== Segment start ==

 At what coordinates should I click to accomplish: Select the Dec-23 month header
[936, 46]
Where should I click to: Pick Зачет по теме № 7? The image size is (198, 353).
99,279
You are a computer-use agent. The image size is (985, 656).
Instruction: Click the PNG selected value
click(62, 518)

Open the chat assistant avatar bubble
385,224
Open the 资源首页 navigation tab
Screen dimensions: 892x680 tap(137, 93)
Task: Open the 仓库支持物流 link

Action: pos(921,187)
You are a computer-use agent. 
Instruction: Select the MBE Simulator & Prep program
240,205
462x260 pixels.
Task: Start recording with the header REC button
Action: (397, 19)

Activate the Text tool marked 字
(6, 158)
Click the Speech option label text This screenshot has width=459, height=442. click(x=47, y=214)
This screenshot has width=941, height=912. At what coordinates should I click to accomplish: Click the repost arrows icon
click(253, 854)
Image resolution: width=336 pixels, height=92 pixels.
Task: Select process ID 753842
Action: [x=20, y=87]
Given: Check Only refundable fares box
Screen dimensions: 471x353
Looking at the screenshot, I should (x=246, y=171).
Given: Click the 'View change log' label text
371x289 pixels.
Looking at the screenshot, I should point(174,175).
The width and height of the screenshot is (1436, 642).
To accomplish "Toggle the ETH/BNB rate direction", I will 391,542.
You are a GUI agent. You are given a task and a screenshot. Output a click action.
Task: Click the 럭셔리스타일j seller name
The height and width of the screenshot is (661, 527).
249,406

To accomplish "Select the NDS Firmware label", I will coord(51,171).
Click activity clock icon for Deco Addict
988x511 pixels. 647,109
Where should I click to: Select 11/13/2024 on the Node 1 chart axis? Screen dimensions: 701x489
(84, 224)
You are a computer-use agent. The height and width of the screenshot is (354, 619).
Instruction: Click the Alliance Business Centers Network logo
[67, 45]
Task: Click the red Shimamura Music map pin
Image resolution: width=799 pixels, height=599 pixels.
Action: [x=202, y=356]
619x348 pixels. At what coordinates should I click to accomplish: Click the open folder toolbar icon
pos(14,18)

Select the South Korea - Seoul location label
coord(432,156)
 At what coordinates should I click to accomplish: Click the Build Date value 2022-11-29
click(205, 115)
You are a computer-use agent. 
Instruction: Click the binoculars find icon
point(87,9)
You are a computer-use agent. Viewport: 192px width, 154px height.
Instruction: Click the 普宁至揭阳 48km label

== Segment end ==

Restate the records from above exactly as they read.

EXERCISE OUTPUT:
 At what coordinates should I click to accomplish: Select the Dec-23 month header
[936, 46]
Where should I click to: Pick Зачет по теме № 7? The image size is (198, 353).
99,279
You are a computer-use agent. The image size is (985, 656).
Instruction: Click the PNG selected value
click(62, 518)

Open the chat assistant avatar bubble
385,224
Open the 资源首页 navigation tab
Screen dimensions: 892x680 tap(137, 93)
Task: Open the 仓库支持物流 link

Action: pos(921,187)
You are a computer-use agent. 
Instruction: Select the MBE Simulator & Prep program
240,205
462x260 pixels.
Task: Start recording with the header REC button
Action: (397, 19)

Activate the Text tool marked 字
(6, 158)
Click the Speech option label text This screenshot has width=459, height=442. click(x=47, y=214)
This screenshot has width=941, height=912. At what coordinates should I click to accomplish: Click the repost arrows icon
click(253, 854)
Image resolution: width=336 pixels, height=92 pixels.
Task: Select process ID 753842
Action: [x=20, y=87]
Given: Check Only refundable fares box
Screen dimensions: 471x353
Looking at the screenshot, I should (x=246, y=171).
Given: Click the 'View change log' label text
371x289 pixels.
Looking at the screenshot, I should point(174,175).
The width and height of the screenshot is (1436, 642).
To accomplish "Toggle the ETH/BNB rate direction", I will 391,542.
You are a GUI agent. You are given a task and a screenshot. Output a click action.
Task: Click the 럭셔리스타일j seller name
The height and width of the screenshot is (661, 527).
249,406

To accomplish "Select the NDS Firmware label", I will coord(51,171).
Click activity clock icon for Deco Addict
988x511 pixels. 647,109
Where should I click to: Select 11/13/2024 on the Node 1 chart axis? Screen dimensions: 701x489
(84, 224)
You are a computer-use agent. The height and width of the screenshot is (354, 619).
Instruction: Click the Alliance Business Centers Network logo
[67, 45]
Task: Click the red Shimamura Music map pin
Image resolution: width=799 pixels, height=599 pixels.
Action: [x=202, y=356]
619x348 pixels. At what coordinates should I click to accomplish: Click the open folder toolbar icon
pos(14,18)

Select the South Korea - Seoul location label
coord(432,156)
 At what coordinates should I click to accomplish: Click the Build Date value 2022-11-29
click(205, 115)
You are a computer-use agent. 
Instruction: Click the binoculars find icon
point(87,9)
You are a computer-use agent. Viewport: 192px width, 154px height.
Instruction: Click the 普宁至揭阳 48km label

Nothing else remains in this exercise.